Replace hcl2json Docker call with python-hcl2#337

Draft
gavinelder wants to merge 11 commits intochore/v26-tf-variable-validationfrom
chore/v26-replace-hcl2json-docker
Draft

Replace hcl2json Docker call with python-hcl2#337
gavinelder wants to merge 11 commits intochore/v26-tf-variable-validationfrom
chore/v26-replace-hcl2json-docker

Conversation

@gavinelder
Copy link
Copy Markdown

Stacked on PR #335 (`chore/v26-tf-variable-validation`) — merge that first.

Replaces the `tmccombs/hcl2json` Docker container call in `scripts/installer/utils/extractors.py` with the in-process `python-hcl2` library. The previous setup worked but put the Docker daemon on the critical path of every Python script that reads tfvars — including the `data.external` block in `modules/connection_strings/v1.0.0/main.tf` that Terraform itself invokes during plan (and therefore during `terraform test`).

Why now

This was the load-bearing reason every `.tftest.hcl` file in #335 needed an `override_data` block stubbing the connection-strings external data source.

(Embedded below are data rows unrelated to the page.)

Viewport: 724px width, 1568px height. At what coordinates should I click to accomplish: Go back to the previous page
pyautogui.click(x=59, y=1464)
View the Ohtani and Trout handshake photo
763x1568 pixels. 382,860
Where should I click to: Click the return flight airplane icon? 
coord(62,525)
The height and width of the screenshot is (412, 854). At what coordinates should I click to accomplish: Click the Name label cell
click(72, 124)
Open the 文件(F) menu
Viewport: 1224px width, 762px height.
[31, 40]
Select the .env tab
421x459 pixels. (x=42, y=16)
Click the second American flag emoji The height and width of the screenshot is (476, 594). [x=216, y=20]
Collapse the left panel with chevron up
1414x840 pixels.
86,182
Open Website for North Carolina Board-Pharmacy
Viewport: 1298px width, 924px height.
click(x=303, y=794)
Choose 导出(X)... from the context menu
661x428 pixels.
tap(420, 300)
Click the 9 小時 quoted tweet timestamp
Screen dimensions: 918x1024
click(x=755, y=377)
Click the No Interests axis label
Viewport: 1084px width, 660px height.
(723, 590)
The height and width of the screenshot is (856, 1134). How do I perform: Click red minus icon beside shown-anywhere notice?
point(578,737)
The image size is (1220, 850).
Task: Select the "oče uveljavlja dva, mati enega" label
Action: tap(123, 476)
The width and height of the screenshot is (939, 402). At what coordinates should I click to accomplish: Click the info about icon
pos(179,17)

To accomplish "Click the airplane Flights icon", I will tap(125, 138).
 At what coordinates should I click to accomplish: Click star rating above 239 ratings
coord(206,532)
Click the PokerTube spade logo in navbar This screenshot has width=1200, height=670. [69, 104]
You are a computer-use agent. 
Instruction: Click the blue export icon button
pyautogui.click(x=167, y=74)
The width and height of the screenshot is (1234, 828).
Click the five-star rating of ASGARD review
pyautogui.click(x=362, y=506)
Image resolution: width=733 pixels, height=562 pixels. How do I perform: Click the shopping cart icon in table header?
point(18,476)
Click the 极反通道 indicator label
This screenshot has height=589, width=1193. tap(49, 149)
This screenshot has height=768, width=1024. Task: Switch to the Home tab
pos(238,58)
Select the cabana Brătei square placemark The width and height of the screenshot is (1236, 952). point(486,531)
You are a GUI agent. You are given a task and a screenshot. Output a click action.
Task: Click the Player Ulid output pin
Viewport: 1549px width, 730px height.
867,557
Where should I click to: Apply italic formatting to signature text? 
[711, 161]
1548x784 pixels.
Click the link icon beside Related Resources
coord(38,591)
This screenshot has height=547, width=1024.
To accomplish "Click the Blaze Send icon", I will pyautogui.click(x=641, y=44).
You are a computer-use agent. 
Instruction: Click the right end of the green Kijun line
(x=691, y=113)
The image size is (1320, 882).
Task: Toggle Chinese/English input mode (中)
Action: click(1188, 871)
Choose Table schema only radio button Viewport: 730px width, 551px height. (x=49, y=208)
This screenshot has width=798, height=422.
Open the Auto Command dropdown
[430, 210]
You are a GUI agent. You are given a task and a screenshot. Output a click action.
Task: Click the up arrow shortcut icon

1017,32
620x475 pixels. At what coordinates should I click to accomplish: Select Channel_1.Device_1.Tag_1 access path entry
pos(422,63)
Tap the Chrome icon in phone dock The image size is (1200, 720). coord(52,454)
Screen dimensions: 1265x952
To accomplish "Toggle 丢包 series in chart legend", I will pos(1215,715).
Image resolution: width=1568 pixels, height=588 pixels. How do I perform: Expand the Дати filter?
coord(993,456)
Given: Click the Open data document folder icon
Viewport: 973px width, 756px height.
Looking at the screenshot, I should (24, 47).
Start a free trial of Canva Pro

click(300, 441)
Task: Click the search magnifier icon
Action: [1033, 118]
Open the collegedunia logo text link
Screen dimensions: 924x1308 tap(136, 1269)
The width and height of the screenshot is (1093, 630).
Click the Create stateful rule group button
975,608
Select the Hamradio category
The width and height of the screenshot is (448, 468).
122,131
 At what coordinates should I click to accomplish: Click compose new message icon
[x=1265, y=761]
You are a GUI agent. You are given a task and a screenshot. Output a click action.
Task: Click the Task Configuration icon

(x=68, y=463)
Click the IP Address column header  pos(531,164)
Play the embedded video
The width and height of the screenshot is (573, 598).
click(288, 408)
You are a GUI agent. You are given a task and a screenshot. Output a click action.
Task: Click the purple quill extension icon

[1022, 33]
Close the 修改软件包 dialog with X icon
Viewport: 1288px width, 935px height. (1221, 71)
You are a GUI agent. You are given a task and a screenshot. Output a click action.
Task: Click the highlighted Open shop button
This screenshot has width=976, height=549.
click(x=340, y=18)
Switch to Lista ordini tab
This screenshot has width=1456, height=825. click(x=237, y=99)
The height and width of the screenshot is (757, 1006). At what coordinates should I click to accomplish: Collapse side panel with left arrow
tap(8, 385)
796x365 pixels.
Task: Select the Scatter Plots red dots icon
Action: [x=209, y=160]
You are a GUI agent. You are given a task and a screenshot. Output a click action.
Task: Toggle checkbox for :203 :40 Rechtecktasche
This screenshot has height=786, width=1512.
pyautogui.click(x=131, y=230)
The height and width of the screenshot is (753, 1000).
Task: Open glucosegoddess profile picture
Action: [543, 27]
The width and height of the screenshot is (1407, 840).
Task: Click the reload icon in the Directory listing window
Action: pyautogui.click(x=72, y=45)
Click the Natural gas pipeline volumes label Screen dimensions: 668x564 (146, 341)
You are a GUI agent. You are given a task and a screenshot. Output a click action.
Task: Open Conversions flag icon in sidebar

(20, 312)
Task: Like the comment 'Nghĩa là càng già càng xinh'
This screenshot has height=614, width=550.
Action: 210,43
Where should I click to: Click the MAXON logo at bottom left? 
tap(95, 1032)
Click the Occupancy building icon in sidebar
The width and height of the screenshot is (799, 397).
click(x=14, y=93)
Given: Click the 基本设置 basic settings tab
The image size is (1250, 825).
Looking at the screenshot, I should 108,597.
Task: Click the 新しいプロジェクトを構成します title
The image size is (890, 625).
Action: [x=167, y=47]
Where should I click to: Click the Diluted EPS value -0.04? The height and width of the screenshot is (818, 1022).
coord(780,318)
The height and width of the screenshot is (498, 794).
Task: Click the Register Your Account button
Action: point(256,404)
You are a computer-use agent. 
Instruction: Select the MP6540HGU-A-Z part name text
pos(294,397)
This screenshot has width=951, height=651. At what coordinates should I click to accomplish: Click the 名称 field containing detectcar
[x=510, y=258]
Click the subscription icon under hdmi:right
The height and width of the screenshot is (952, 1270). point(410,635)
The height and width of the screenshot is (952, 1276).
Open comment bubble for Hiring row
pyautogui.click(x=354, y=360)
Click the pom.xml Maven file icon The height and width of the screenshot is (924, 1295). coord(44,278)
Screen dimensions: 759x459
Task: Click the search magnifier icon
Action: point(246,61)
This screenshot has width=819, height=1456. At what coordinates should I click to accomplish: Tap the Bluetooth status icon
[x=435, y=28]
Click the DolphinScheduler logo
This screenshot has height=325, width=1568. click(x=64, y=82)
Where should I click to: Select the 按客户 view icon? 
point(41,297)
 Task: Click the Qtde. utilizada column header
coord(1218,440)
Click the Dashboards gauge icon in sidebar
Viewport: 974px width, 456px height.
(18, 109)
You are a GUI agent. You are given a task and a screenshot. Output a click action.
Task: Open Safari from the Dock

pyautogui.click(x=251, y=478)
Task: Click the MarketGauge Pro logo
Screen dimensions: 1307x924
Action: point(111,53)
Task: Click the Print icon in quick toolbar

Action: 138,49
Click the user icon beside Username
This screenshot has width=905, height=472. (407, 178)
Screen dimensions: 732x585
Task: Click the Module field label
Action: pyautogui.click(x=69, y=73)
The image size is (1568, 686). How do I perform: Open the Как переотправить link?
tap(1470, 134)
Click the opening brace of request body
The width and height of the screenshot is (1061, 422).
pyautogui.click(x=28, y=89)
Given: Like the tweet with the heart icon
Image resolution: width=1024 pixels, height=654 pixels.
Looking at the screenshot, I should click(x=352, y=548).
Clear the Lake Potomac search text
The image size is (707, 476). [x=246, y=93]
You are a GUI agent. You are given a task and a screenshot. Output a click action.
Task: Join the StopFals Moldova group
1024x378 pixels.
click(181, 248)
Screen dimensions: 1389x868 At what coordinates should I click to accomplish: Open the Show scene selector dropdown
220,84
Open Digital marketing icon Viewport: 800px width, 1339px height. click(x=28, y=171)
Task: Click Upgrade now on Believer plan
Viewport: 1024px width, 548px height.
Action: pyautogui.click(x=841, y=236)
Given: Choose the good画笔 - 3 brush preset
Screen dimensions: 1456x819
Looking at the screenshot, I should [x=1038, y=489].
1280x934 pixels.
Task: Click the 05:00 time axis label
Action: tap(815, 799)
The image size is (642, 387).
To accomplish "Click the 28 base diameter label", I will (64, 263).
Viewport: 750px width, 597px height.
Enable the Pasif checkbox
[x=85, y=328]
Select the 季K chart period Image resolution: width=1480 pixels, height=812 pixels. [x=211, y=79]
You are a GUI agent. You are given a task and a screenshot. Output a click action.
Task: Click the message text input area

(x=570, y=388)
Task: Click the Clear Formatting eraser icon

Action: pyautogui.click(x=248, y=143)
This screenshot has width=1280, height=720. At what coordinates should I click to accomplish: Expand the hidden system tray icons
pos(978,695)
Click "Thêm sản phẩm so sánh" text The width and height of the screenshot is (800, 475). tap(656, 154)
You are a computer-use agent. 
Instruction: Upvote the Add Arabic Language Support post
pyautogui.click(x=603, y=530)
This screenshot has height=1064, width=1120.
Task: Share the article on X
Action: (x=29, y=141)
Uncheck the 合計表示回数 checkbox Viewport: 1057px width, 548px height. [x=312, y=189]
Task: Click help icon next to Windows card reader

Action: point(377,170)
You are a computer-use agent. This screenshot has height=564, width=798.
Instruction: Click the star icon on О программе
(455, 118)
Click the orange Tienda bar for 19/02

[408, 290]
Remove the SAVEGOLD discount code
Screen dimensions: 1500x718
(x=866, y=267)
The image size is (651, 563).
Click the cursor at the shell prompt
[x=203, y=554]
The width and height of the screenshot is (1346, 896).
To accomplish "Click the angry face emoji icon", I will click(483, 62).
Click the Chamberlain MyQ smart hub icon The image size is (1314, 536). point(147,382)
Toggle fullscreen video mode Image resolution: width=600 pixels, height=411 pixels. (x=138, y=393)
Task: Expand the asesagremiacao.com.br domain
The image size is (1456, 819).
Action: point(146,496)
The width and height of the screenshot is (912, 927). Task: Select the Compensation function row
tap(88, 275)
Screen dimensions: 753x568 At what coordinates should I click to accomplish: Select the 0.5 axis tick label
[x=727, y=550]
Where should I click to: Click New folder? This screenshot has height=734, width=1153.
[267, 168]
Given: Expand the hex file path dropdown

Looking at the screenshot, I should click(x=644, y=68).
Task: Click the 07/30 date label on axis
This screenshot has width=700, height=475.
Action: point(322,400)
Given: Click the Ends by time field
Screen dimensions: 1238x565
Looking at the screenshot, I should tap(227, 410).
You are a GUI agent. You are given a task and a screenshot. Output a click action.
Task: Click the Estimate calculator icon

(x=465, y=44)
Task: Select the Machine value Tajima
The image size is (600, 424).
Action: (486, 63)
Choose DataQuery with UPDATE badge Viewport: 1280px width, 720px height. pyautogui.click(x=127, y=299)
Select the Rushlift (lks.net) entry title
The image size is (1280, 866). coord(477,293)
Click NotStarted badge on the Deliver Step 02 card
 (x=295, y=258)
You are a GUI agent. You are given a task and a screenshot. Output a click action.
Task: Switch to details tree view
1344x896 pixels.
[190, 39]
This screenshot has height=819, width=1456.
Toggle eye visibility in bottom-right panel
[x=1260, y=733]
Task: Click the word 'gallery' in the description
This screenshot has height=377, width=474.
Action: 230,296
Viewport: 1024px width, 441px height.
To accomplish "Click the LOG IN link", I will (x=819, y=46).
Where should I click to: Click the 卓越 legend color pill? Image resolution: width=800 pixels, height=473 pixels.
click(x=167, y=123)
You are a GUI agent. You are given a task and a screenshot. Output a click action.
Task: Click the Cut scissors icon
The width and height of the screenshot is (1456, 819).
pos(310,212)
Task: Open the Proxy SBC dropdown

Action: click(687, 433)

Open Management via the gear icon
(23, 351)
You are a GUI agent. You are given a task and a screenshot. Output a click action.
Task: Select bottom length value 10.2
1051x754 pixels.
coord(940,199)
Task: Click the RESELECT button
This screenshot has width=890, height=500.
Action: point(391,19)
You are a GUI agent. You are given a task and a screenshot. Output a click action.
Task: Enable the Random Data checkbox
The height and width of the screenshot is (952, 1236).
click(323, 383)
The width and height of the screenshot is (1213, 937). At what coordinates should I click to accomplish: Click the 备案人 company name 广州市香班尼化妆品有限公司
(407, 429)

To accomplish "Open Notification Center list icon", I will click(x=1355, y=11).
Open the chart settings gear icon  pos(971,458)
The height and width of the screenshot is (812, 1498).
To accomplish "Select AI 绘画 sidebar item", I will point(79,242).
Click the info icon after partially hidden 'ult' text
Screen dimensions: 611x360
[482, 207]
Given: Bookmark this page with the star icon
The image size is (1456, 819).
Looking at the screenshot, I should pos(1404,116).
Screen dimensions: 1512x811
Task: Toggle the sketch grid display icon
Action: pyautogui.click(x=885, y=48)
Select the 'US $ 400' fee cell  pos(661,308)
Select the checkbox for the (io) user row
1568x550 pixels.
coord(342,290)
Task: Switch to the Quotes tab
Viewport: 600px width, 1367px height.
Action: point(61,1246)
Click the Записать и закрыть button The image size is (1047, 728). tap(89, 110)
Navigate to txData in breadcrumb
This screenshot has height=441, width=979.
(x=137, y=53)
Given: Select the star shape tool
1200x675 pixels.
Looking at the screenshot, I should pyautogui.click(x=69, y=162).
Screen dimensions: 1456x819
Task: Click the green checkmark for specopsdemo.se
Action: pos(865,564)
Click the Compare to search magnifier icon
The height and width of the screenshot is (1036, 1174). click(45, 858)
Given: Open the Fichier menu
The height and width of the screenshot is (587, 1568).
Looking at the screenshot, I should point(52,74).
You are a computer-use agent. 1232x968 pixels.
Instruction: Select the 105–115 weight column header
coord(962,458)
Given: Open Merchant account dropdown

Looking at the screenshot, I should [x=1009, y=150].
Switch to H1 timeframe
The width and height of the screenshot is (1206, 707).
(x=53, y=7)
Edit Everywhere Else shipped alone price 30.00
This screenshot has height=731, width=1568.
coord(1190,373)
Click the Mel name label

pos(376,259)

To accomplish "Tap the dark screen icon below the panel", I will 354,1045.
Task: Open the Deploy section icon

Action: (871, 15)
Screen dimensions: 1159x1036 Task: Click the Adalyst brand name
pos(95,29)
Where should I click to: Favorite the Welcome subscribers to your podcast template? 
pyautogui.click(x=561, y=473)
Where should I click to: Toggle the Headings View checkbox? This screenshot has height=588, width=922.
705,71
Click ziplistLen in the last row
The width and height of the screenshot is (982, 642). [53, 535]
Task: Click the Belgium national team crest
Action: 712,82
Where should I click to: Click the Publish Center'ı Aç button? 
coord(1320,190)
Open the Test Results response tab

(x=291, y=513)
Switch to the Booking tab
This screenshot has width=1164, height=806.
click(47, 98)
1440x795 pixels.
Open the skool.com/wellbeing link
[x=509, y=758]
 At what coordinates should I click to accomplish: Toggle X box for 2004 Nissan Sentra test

Removing the Docker dependency means the real Python script can run during `terraform test` and we can drop those overrides.

Changes

`scripts/installer/utils/extractors.py`

  • Swapped the `subprocess.run(["docker", "run", ...])` block for `hcl2.load(fp)`.
  • Added a small `_unwrap_hcl_strings` helper because python-hcl2 preserves the surrounding double quotes on string scalars (`foo = "bar"` parses to `'"bar"'`); the consumer code expects plain Python strings, matching the previous Docker output shape.
  • Lists, dicts, bools, numbers pass through unchanged.

`scripts/installer/requirements.txt` (new)

  • `python-hcl2>=8,<9`. Kept separate from `tests/requirements.txt` (pytest fixture stack with a pre-existing malformed line) so the installer-runtime dep set stays isolated.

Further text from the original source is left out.